Knud Kristensen, (geboren okt. 26, 1880, Ringkøbing, Den. - overleden sept. 29, 1962, Hillerød), politicus die, als leider van de eerste gekozen Deense na de Tweede Wereldoorlog, regering, de nationale hoop nieuw leven ingeblazen op de herovering van het historische grondgebied van Sleeswijk uit Duitsland. Hij richtte ook de Onafhankelijke Partij op.
Kristensen trad in 1920 het parlement binnen en werd een leider van de Venstre (links) partij. In 1940 werd hij minister van Binnenlandse Zaken in de coalitieregering van Thorvald Stauning onder de Duitse bezetting, maar nam ontslag na de dood van Stauning in 1942, toen Erik Scavenius, die onderdak zocht bij de Duitsers, premier werd minister.

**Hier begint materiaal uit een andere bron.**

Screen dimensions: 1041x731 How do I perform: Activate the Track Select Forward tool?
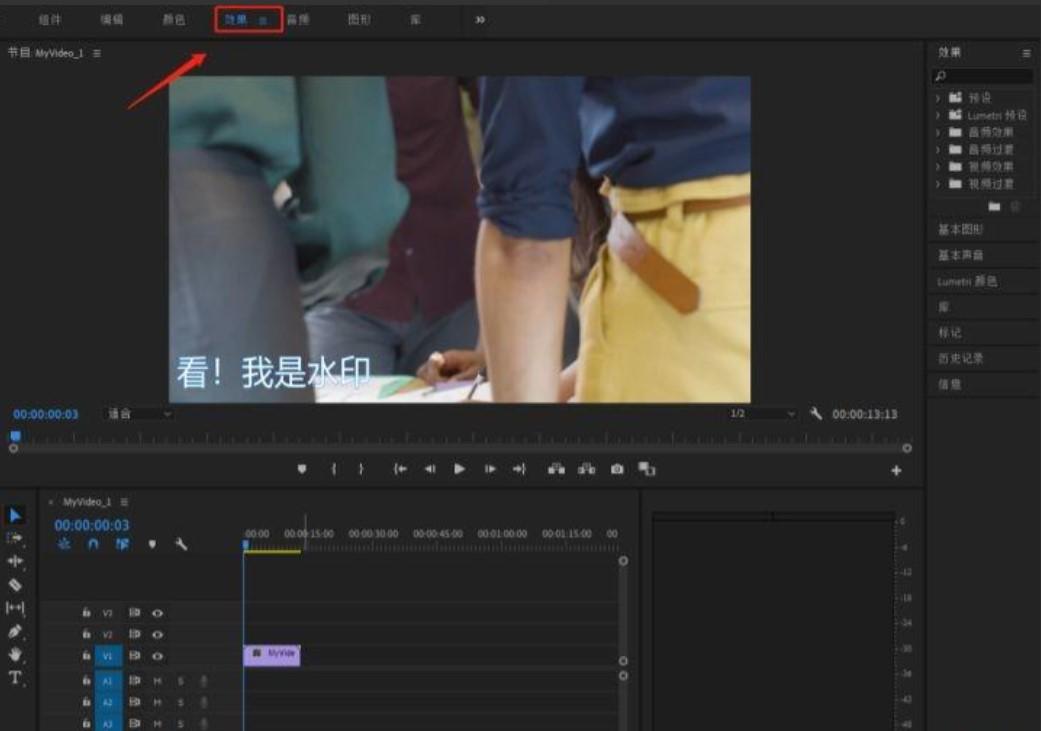(x=15, y=538)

Als premier van de naoorlogse regering-Venstre (1945-1947) verwoordde Kristensen een belangrijke Deens sentiment voor de opname van Zuid-Sleeswijk, dat na de Eerste Wereldoorlog door Duitsland werd behouden, in Denemarken. Op een Brits onderzoek antwoordde Kristensen echter dat Denemarken alleen een referendum van de Duitse Schleswigers wilde zien. Zijn persoonlijke standpunt ten gunste van een opgelegde grensherziening liet geen enkele partij in het territoriale geschil tevreden, en zijn regering viel in 1947. In 1953 richtte hij de kleine Onafhankelijke Partij op, die pleitte voor een terugkeer van Zuid-Sleeswijk naar Denemarken en voor de intrekking van de meeste socialezekerheidswetgeving.
Uitgever: Encyclopedie Britannica, Inc.